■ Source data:
◆ ◆ ◆
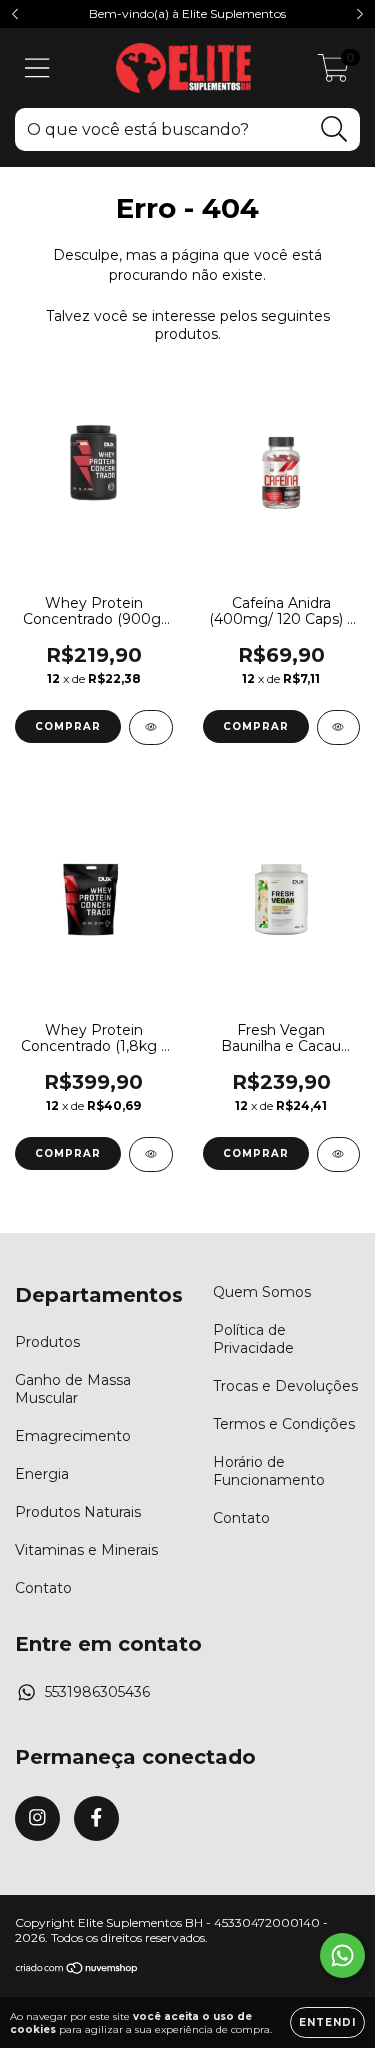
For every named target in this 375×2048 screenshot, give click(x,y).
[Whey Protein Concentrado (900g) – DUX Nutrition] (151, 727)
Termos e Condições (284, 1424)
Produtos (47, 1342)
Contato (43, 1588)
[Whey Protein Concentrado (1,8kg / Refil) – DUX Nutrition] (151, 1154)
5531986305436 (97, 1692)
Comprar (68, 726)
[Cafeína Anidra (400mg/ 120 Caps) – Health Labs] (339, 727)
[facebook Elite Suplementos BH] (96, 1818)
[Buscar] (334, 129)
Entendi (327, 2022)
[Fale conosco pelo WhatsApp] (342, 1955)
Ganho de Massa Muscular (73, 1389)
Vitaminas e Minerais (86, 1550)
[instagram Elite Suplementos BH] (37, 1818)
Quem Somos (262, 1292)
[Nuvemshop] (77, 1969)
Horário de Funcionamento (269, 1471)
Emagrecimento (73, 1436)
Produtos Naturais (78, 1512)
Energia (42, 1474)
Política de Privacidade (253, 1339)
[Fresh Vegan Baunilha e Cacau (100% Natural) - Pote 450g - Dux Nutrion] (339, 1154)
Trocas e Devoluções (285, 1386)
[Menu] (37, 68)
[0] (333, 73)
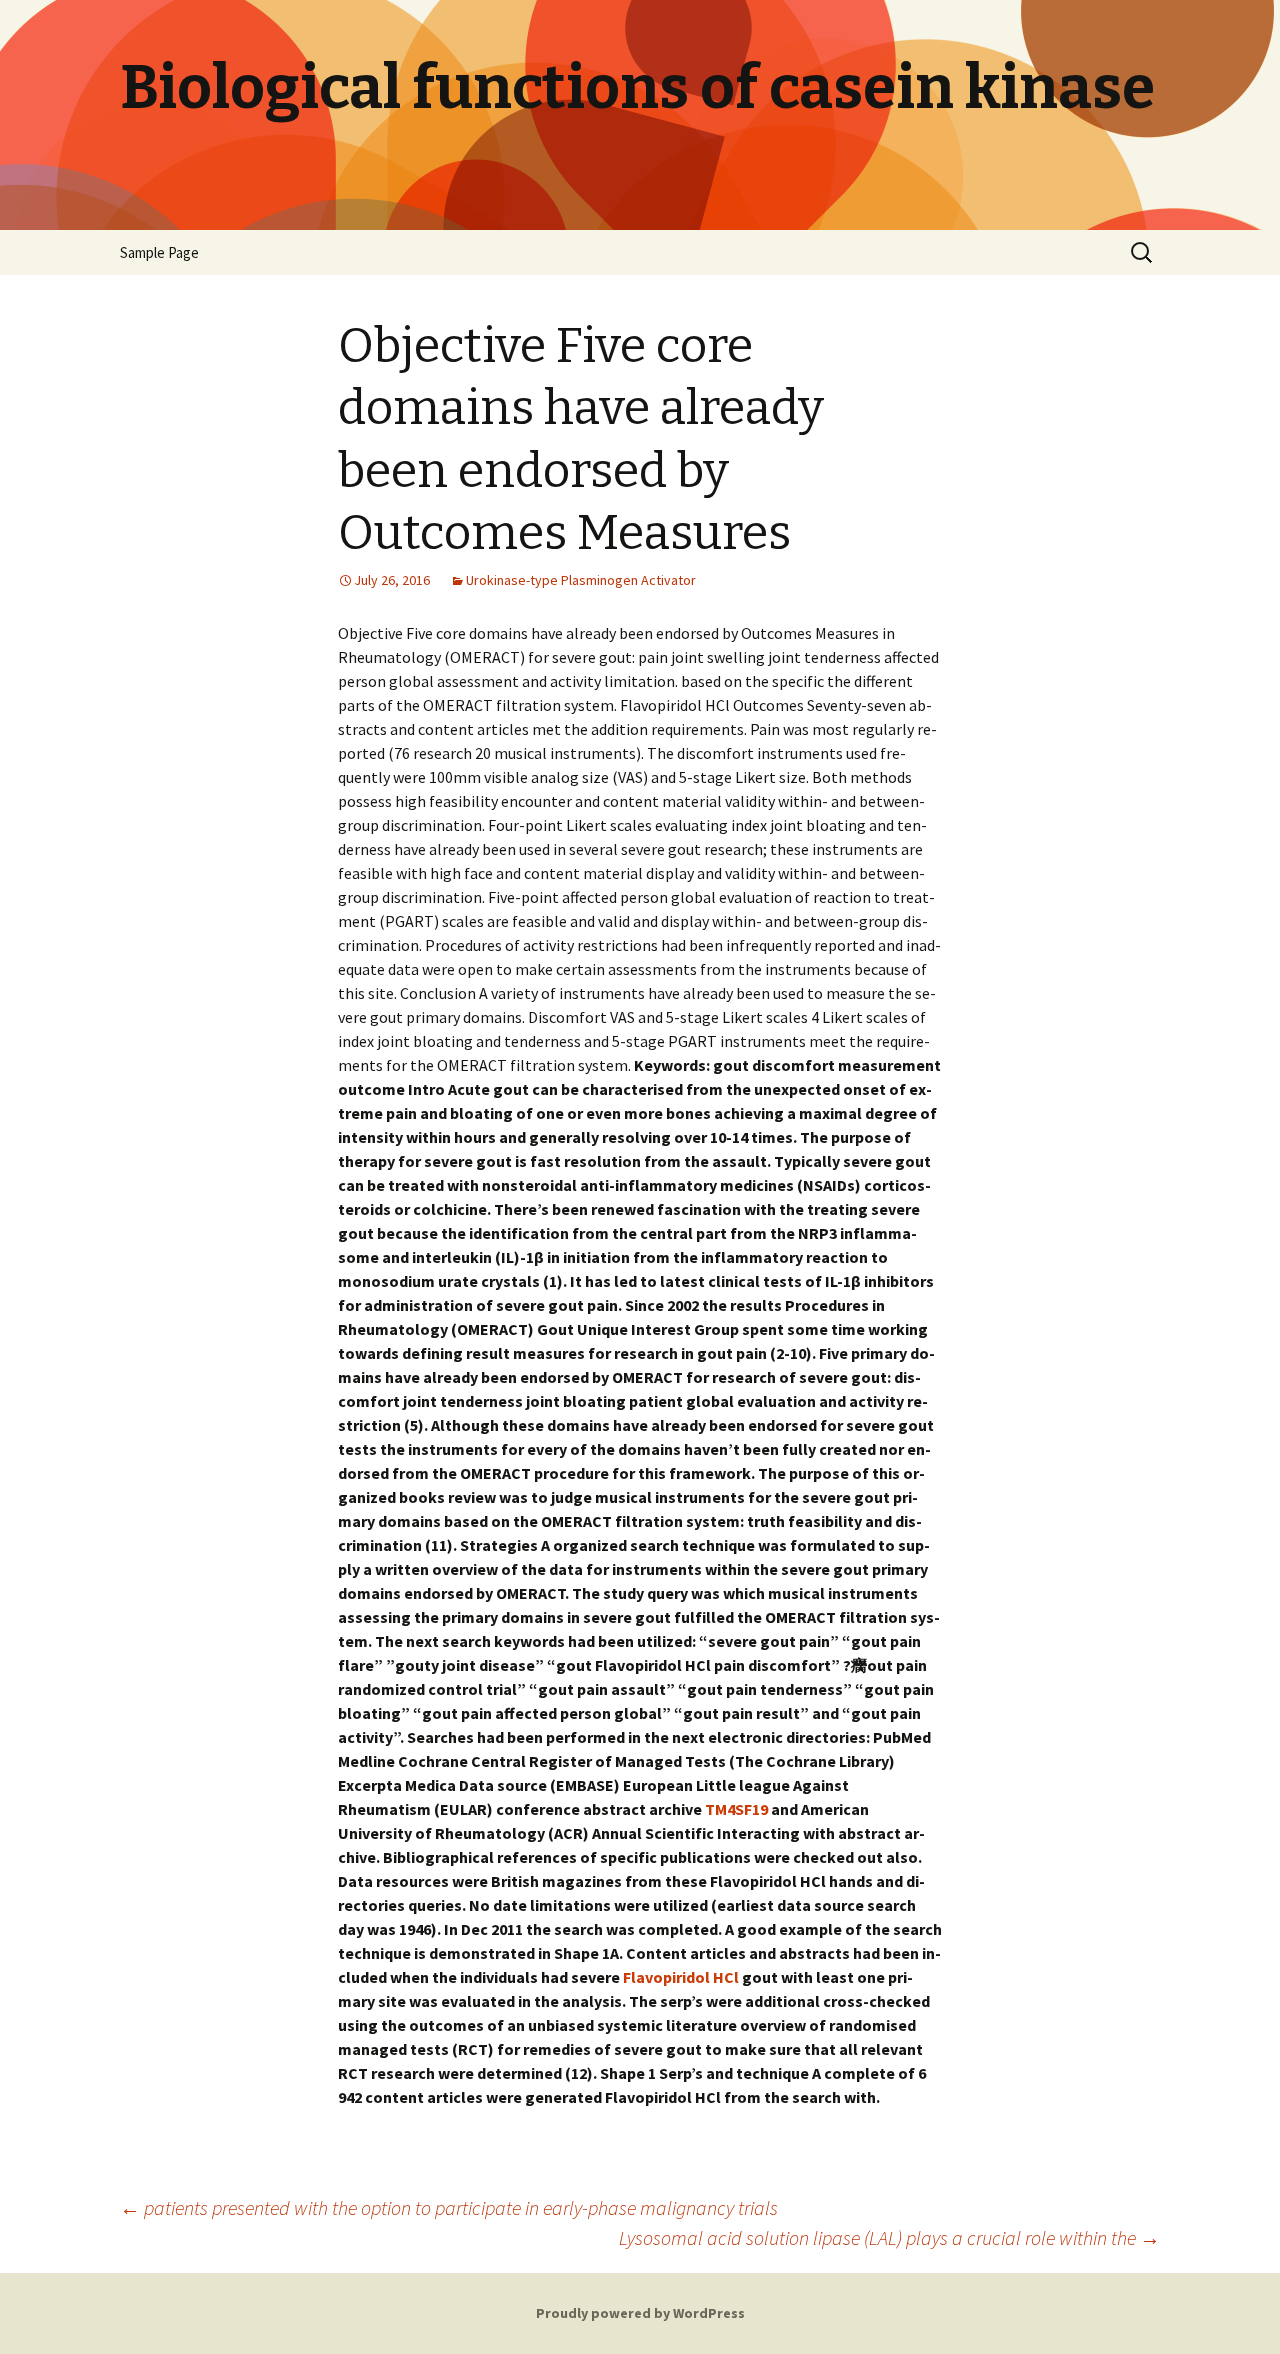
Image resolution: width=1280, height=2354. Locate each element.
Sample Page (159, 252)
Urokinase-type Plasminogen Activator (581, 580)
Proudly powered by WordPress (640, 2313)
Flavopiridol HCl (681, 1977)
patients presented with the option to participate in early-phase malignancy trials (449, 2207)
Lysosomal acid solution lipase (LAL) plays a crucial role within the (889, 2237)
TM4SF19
◆ ◆ ◆
■ TASK DIRECTIONS:
In the records above, some lines hold the word "Concentrado"; copy each such line.

■ TASK ANSWER:
[Whey Protein Concentrado (900g) – DUX Nutrition] (151, 727)
[Whey Protein Concentrado (1,8kg / Refil) – DUX Nutrition] (151, 1154)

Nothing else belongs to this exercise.